As mulheres da Rede Emaranhadas marcaram presença histórica na Marcha Mundial do Clima, realizada durante a Conferência das Nações Unidas sobre Mudança do Clima. Levando suas vozes, histórias e lutas ancestrais em defesa da Amazônia e da vida, a delegação transformou o ato em um manifesto vivo de cantos, passos firmes e forte potência coletiva.
A participação da Rede reforçou o protagonismo feminino na resistência territorial e o compromisso urgente com a construção de um futuro climático viável. Mais do que debater dados técnicos, as integrantes levaram para os holofotes globais a realidade de quem protege as florestas e as comunidades no dia a dia.
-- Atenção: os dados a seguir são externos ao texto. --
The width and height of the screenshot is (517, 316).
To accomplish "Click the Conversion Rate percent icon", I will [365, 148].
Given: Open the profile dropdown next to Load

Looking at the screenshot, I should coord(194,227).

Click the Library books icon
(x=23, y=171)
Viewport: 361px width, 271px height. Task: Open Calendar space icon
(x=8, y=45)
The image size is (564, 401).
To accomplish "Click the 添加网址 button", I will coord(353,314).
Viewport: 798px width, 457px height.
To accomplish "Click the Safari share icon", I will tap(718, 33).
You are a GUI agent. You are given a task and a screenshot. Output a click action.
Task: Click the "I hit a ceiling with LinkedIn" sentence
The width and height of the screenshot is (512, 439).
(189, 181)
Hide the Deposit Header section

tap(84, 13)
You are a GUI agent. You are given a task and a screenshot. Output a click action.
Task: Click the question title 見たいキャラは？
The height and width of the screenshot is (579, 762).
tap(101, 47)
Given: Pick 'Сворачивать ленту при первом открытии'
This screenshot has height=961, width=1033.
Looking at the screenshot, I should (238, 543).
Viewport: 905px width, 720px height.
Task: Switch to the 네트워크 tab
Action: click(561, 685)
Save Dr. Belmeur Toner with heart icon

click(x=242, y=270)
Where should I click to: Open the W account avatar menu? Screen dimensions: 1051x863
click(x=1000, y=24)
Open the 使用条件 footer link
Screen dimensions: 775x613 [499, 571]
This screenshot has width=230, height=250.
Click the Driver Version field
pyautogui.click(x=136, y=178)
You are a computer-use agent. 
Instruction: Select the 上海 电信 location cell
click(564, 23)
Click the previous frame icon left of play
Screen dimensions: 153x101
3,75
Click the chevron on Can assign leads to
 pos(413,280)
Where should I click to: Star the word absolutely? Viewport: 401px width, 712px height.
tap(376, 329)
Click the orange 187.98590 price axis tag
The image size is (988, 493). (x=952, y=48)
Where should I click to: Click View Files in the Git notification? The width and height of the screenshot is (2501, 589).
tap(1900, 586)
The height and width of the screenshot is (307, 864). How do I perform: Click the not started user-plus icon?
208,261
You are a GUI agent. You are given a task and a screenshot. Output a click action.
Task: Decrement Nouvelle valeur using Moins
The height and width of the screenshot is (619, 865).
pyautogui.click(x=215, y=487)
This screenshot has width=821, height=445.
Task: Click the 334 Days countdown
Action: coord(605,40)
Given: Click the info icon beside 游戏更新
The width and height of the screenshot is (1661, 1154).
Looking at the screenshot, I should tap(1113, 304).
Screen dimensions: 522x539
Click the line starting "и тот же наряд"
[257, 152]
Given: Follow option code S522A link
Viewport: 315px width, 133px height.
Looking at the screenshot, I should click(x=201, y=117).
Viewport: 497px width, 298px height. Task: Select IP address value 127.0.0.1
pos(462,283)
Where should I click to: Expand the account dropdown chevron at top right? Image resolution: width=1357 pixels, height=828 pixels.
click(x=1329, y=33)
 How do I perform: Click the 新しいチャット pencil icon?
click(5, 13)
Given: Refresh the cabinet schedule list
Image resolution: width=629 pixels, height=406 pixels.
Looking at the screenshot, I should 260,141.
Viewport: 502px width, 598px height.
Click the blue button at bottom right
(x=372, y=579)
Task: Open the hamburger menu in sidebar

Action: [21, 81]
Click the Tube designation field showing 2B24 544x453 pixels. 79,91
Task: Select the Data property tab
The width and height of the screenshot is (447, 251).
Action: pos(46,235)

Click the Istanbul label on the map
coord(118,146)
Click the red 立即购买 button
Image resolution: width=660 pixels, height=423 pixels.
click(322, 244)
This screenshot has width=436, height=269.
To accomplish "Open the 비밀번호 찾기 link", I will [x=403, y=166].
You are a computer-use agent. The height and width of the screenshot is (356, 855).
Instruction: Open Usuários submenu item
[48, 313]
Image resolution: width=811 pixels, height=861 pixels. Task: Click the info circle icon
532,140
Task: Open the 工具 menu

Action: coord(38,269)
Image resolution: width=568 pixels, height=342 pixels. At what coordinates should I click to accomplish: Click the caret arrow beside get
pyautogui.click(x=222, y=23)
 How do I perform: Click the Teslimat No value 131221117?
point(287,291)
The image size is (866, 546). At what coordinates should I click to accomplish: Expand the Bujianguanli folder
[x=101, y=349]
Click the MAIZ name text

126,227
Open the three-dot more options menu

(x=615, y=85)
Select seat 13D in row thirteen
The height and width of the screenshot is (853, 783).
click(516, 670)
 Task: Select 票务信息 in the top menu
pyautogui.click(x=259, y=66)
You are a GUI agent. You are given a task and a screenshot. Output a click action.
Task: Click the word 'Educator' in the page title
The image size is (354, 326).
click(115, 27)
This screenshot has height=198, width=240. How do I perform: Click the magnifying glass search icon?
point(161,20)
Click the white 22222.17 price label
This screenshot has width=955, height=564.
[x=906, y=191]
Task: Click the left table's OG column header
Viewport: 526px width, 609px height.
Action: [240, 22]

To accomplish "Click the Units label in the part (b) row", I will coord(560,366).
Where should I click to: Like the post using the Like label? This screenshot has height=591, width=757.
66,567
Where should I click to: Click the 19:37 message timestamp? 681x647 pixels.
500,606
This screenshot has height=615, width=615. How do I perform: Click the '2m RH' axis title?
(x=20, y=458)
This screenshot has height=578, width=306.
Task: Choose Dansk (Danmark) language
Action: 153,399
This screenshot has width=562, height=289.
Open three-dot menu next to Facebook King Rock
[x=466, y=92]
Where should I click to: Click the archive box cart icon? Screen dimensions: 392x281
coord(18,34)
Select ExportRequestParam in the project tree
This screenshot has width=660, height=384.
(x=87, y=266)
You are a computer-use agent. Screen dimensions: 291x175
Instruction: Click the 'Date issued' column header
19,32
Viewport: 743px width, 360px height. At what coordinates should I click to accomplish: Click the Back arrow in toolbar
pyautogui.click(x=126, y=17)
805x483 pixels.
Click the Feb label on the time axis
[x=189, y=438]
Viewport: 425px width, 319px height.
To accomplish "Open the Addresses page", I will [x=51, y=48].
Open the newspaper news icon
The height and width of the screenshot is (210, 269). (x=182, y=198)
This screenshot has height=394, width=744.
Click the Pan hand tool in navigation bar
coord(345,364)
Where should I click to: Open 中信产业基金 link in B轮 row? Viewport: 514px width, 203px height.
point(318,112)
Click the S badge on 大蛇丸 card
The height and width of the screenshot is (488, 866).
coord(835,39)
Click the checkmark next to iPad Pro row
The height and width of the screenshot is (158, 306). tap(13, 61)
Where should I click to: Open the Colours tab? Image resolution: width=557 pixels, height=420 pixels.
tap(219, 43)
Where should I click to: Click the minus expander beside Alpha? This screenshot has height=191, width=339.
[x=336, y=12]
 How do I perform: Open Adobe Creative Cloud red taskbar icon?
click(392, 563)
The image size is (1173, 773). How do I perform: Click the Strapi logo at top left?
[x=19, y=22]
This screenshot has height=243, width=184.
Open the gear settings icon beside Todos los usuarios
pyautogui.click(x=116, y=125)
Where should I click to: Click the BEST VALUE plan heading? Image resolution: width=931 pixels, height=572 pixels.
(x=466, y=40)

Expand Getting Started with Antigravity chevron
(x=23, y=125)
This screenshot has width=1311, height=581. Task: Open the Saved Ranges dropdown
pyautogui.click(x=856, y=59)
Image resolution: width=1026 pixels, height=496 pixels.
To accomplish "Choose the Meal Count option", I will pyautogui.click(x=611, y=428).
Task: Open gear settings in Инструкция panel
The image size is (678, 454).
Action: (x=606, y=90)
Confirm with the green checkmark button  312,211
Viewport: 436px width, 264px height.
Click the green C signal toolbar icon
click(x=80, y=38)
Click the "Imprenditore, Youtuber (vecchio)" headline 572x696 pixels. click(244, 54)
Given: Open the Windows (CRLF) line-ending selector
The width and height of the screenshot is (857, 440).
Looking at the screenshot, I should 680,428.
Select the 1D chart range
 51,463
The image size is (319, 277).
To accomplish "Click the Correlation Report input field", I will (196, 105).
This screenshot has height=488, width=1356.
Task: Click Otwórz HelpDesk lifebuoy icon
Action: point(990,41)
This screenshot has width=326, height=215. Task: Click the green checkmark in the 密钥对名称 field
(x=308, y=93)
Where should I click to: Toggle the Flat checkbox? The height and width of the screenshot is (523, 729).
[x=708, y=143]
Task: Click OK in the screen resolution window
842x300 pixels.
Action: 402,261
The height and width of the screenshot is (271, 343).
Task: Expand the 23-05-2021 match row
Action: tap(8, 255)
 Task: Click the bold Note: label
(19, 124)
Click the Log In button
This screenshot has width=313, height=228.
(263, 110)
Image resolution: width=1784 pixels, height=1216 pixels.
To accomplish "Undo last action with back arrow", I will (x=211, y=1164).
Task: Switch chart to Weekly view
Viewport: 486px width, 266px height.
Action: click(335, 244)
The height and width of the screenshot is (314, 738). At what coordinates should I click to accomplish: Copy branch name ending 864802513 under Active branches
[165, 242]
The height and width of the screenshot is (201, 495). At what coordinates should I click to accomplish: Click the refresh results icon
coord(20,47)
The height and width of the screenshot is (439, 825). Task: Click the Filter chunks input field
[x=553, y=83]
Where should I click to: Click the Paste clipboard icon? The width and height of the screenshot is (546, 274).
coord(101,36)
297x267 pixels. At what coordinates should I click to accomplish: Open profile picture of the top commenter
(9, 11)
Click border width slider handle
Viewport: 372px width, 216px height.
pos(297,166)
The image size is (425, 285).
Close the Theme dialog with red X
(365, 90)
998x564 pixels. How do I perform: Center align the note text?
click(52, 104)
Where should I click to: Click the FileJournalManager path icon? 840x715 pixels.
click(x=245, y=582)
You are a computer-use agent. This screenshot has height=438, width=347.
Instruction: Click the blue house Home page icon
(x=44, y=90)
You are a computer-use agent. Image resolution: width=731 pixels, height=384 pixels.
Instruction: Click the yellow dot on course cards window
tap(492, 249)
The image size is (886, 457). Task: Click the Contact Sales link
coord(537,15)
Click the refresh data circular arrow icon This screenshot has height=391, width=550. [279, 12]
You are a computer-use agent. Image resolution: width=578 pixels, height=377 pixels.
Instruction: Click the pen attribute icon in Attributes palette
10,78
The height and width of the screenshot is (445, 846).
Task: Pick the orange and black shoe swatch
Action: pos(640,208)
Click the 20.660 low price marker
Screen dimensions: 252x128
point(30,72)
A força que ecoou nos debates internacionais é a mesma que sustenta as ações locais da rede. O impacto global só faz sentido quando se transforma em fortalecimento dos territórios. Ao relembrar sobre a caminhada, Deuza Brabo, coordenadora da Rede Emaranhadas, reforça o quanto o trabalho coletivo dentro das comunidades é essencial para o futuro:
“Relembrar tudo o que vivi durante a COP 30 em Belém é reviver emoção, correria, encontros, aprendizados e muita entrega. Cada atividade, cada troca, cada sorriso no meio do caos e da potência desse momento histórico deixou marcas profundas. (…) Seguimos com a certeza de que a gente trabalha, sim , mas trabalha com amor, propósito e compromisso. Porque quando é feito com afeto, vira luta bonita, vira memória e vira futuro.”
Tanto a Rede Emaranhadas quanto o projeto Reocupa integraram juntos a Cúpula dos Povos, onde comunidades, juventudes e coletivos populares trocam saberes, planos e estratégias de resistência a partir da valorização da Amazônia.